An electromagnetic relay functions as a simple remote switch, using a small control current to activate a much larger current path. This device is commonly found in HVAC systems, appliances, and vehicles, enabling low-power circuits to safely manage high-power loads like compressors or cooling fans. When a system component stops functioning, the relay is a frequent point of failure that requires immediate inspection. Using a digital multimeter allows for a precise non-destructive diagnostic evaluation of the relay’s internal components. This testing process focuses on confirming the integrity of both the electromagnet coil and the mechanical switching contacts. Accurately testing these two main parts determines whether the relay is capable of performing its essential switching function.
Essential Safety and Preparation Steps
Before beginning any electrical testing, safety protocols must be followed to prevent personal injury or damage to the system. The power supply to the relay must be completely disconnected, whether that involves turning off a breaker in an HVAC unit or disconnecting the vehicle’s negative battery terminal. Once safe, the relay should be carefully removed from its socket or mounting location for isolated testing on a workbench.

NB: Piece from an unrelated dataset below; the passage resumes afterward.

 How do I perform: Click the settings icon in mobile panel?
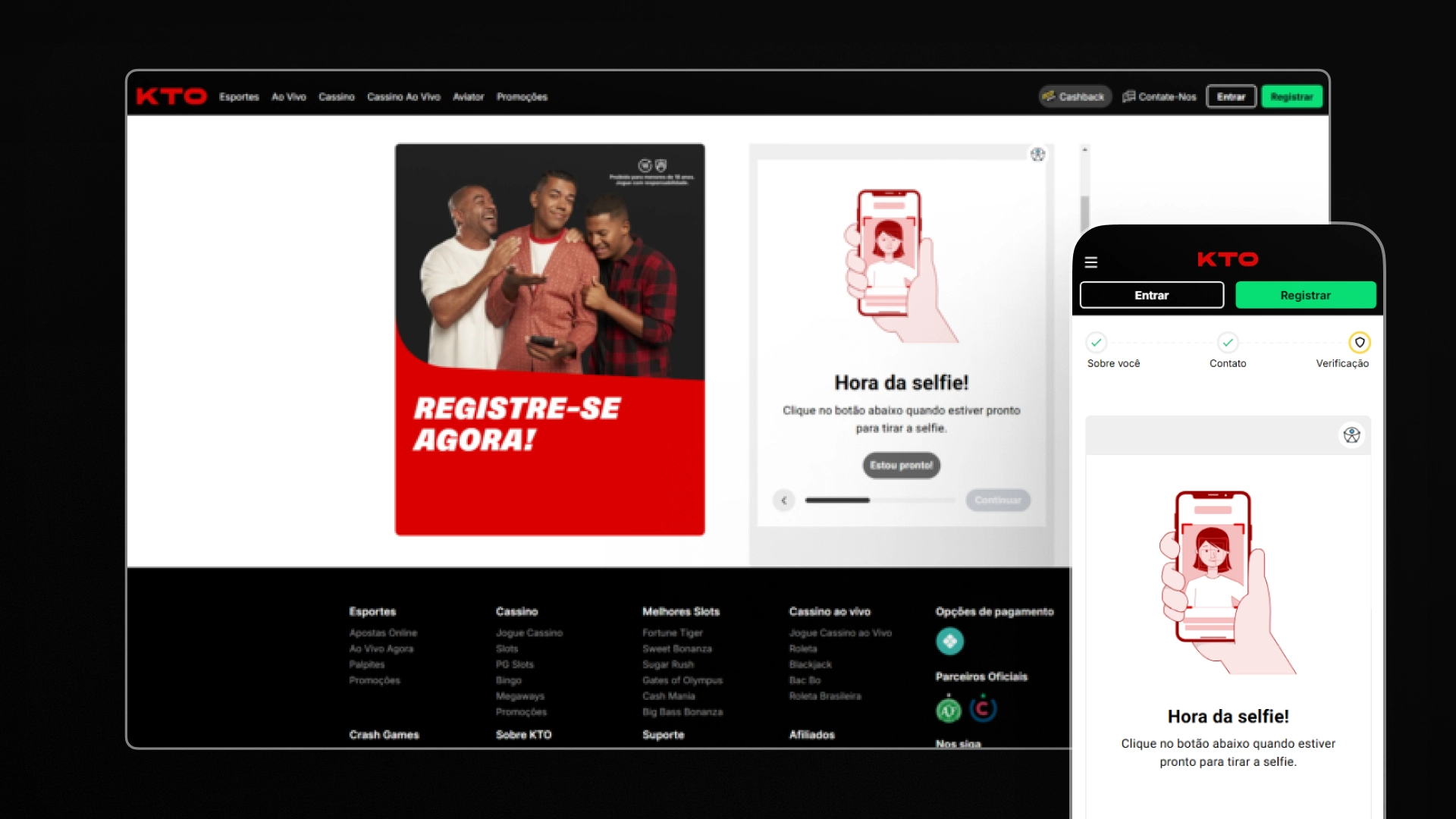point(1354,434)
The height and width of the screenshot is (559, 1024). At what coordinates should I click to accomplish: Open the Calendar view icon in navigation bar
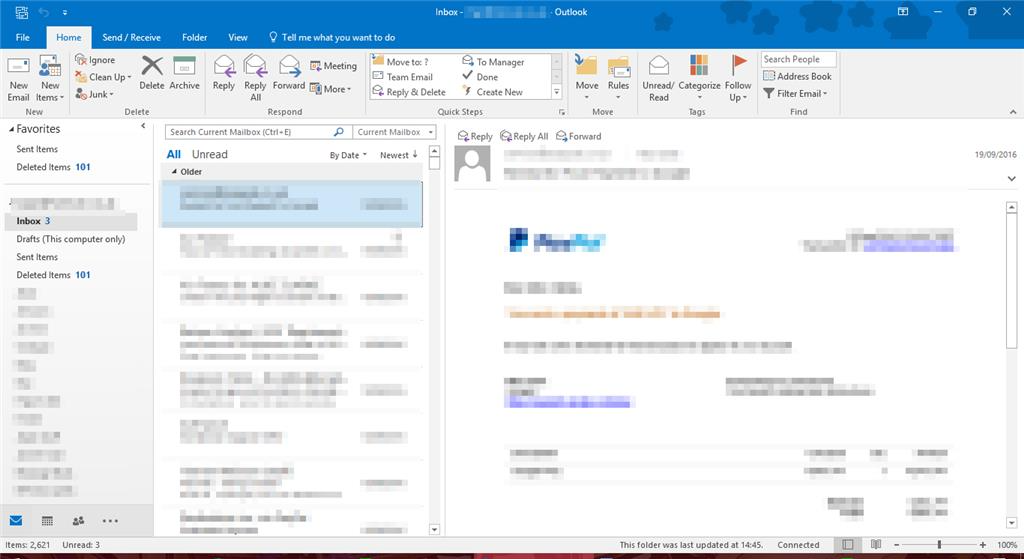click(47, 521)
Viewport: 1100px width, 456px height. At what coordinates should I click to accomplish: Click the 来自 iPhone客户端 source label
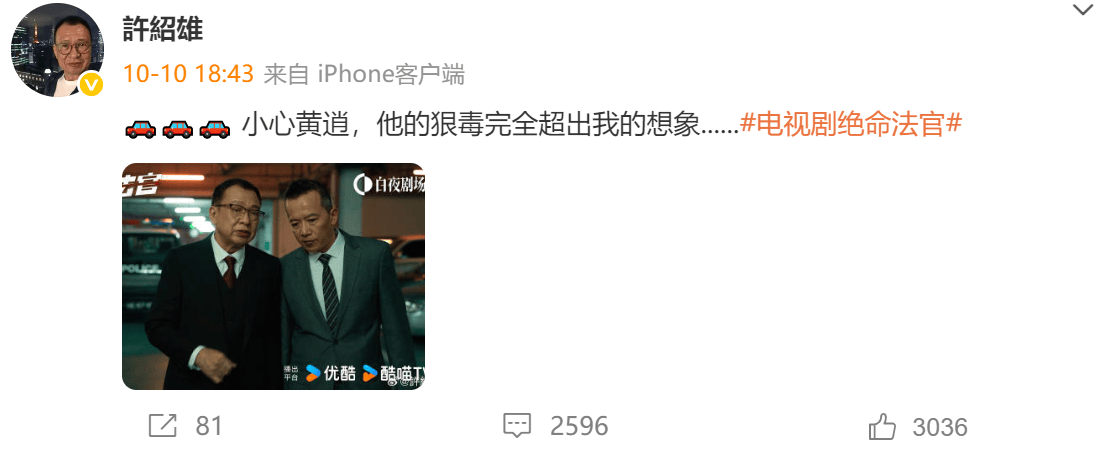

Identifying the terminal configuration is necessary before attaching the meter probes. Standard automotive or cube-style relays often adhere to the Bosch numbering scheme, where pins 85 and 86 connect to the internal control coil. Pin 30 is typically the common power input terminal, and pins 87 and 87a represent the normally open and normally closed output contacts, respectively. Understanding this layout ensures the multimeter probes are placed on the correct terminals for each specific test.
Measuring Coil Resistance
The first physical test involves evaluating the integrity of the relay’s electromagnet, known as the coil. To begin, the multimeter must be set to the Ohms (Ω) function, typically using a range suitable for resistances up to a few hundred ohms, such as the 200Ω scale. Placing the multimeter probes across the coil terminals, usually pins 85 and 86, measures the electrical resistance of the fine internal wire windings.
A functioning relay coil will display a specific resistance value, which often falls within the range of 50 to 150 ohms for standard 12-volt relays. This reading confirms the coil’s wire is intact and capable of generating a magnetic field when voltage is applied. If the multimeter displays an “OL” (Over Limit) or “I” (Infinity) reading, it signifies an open circuit, meaning the wire has broken somewhere within the coil windings.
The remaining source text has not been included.